§ USING THE INFORMATION:
1 > Does each statement agree with the Rule 144 excerpt below? Answer yes or no for each, quoting the deciding words of the excerpt exactly.
(a) The revised Rule 144 took effect on February 15, 2008.
(b) A recipient who is not an affiliate must have held the shares for at least two years before selling them free of the other requirements.
(c) Shares subject to the Plan may be registered on Form S-8.
2 > Answer these questions from the Rule 144 excerpt below:
(a) For how many months before a sale must a recipient not have been an affiliate of Alynx to sell without meeting the other requirements?
(b) About how many shares are issuable on conversion of the Alynx Series A Preferred Stock?
(c) How many shares of Alynx Common Stock are subject to outstanding options or warrants reserved for future issuance?
3 > Could you continue the Rule 144 excerpt below from where it stops?

§ DOCUMENT SEGMENT:
_ _ _ _ _ _ _

Sales under Rule 144 are also governed by other requirements which may include manner of sale, notice filing and the availability of current public information about us. Under Rule 144, a recipient of Alynx Common Stock in the Merger who is not, and for the three months prior to the sale of such shares has not been, an affiliate of Alynx or us, and has held such shares for at least one year may sell the shares without complying with these requirements or the volume limitations.

Under the newly revised Rule 144, effective February 15, 2008, and assuming no shares are sold pursuant to registration under the Registration Rights Agreement, up to approximately 109,864,036 additional shares of Alynx Common Stock will become eligible for sale in the public market under the Securities Act pursuant to Rule 144 by former MiMedx shareholders beginning on the Anniversary, including approximately 56.9 million shares issuable upon conversion of the Alynx Series A Preferred Stock. In addition, 17,002,815 shares of Alynx Common Stock subject to outstanding options or warrants reserved for future issuance may become eligible for sale in the public market to the extent permitted by the provisions of the related agreements, the lock-up agreements and Rules 144 and 701 under the Securities Act. Shares subject to the Plan may also be registered on Form S-8, and become eligible for resale. If these additional shares are sold, or if it is perceived that they will be sold, in the public market, the trading price of the Alynx Common Stock, if any, could decline.

_ _ _ _ _ _ _

§ ENTRIES SUPPLIED:
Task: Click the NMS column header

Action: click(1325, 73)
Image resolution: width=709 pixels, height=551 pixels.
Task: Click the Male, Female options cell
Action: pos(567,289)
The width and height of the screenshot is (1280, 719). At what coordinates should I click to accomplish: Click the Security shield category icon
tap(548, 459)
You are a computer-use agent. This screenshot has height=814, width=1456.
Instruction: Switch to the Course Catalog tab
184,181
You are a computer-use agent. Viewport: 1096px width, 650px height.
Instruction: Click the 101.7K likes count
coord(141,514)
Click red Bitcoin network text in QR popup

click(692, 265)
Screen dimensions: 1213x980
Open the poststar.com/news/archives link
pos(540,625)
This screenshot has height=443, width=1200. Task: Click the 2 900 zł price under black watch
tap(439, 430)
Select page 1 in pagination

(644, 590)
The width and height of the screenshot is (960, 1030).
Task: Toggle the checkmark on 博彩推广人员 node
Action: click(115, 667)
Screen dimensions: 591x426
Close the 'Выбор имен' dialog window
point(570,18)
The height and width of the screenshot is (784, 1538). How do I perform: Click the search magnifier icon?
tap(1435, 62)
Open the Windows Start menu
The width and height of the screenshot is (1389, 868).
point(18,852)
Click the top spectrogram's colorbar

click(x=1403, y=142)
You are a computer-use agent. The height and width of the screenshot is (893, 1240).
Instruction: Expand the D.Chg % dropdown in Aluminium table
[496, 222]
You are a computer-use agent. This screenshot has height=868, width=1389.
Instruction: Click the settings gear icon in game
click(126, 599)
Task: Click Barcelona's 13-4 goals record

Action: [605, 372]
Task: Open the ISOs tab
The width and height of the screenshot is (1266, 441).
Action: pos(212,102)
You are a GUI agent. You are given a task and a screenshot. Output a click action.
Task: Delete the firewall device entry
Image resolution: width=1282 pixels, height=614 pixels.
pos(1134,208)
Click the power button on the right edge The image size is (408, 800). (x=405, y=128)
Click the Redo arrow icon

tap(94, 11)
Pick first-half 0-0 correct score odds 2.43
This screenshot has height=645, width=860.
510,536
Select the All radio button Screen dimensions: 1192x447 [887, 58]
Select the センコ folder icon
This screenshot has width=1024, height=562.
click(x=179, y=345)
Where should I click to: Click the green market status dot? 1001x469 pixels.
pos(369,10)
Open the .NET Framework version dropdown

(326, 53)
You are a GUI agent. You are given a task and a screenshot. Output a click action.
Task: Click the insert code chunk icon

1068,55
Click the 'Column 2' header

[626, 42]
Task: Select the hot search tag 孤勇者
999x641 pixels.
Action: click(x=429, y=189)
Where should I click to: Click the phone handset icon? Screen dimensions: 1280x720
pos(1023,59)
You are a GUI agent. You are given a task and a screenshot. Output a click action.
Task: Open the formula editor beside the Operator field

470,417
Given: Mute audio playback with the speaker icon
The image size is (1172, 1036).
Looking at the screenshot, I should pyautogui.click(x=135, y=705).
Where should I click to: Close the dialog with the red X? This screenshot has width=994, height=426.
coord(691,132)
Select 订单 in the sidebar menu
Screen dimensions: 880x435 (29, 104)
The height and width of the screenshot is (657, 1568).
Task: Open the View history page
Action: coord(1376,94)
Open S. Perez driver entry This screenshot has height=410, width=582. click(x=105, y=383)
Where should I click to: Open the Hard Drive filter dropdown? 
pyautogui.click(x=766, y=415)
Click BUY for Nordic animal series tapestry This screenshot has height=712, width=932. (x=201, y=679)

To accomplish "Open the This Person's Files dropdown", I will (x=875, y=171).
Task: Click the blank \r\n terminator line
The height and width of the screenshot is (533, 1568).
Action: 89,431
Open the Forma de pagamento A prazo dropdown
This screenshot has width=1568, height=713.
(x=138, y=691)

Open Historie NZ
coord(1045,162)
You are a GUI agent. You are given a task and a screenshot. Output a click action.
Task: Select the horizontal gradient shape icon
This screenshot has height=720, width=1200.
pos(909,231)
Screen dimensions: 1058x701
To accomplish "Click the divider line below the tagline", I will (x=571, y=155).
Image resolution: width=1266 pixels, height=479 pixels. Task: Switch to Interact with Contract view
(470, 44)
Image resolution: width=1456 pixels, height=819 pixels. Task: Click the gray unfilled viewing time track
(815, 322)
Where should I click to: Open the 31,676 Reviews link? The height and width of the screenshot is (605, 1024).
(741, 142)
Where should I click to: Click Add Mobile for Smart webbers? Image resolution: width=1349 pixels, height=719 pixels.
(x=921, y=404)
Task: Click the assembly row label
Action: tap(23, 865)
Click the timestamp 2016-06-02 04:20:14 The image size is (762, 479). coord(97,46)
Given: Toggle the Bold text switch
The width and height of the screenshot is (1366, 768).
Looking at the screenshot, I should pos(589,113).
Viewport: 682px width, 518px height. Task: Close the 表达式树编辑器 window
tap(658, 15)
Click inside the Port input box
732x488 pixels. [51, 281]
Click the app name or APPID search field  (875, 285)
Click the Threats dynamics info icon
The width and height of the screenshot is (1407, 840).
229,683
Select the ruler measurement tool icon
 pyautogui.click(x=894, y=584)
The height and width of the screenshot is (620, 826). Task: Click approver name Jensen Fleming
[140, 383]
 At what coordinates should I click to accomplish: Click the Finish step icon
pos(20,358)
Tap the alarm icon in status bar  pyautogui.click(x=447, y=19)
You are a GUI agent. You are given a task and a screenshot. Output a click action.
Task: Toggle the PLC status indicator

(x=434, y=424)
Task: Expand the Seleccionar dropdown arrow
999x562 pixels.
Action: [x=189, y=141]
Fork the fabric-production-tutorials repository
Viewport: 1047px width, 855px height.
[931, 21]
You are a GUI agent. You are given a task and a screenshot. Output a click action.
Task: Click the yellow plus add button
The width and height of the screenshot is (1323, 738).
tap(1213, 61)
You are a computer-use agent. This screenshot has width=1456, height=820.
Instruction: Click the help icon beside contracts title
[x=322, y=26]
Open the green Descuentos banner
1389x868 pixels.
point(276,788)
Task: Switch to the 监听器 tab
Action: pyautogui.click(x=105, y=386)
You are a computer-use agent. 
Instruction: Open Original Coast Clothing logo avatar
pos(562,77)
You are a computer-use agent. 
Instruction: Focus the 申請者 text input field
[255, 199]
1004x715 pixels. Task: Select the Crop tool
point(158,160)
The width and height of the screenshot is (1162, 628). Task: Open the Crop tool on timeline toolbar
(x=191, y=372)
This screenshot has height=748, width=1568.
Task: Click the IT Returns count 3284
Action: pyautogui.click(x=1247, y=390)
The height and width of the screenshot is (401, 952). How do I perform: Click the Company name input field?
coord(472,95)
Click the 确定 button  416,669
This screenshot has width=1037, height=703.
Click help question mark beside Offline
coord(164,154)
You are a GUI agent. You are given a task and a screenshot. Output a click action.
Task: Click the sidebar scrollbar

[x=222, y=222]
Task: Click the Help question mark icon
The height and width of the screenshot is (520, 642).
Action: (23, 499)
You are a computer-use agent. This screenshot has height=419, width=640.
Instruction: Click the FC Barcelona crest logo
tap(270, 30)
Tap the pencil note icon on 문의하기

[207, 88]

_ _ _ _ _ _ _

§ RESPONSES TO THE EXERCISE:
1 >
(a) Yes: "Under the newly revised Rule 144, effective February 15, 2008"
(b) No: "has held such shares for at least one year"
(c) Yes: "Shares subject to the Plan may also be registered on Form S-8"

2 >
(a) Three months
(b) Approximately 56.9 million
(c) 17,002,815

3 >
Item 3.02 Unregistered Sales of Equity Securities

The information disclosed in Item 2.01 of this Form 8-K is incorporated into this Item 3.02. The issuance at the consummation of the Merger on February 8, 2008, of 52,283,090 shares of Alynx Common Stock and 3,684,040 shares of Alynx Series A Preferred Stock and the conversion of outstanding MiMedx, Inc. options and warrants into options and warrants to acquire Alynx Common Stock in connection with the Merger were made in a private placement in reliance upon exemptions from registration pursuant to Section 4(2) of the Securities Act and Rule 506 of Regulation D promulgated thereunder, and pursuant to Rule 701 promulgated under the Securities Act as to options and warrants. The class of persons who received the shares was the former holders of MiMedx, Inc. capital stock, and holders of options and warrants to acquire such stock. As consideration for the issuance of its stock, Alynx, Co. acquired 100% ownership of MiMedx, Inc. in the Merger.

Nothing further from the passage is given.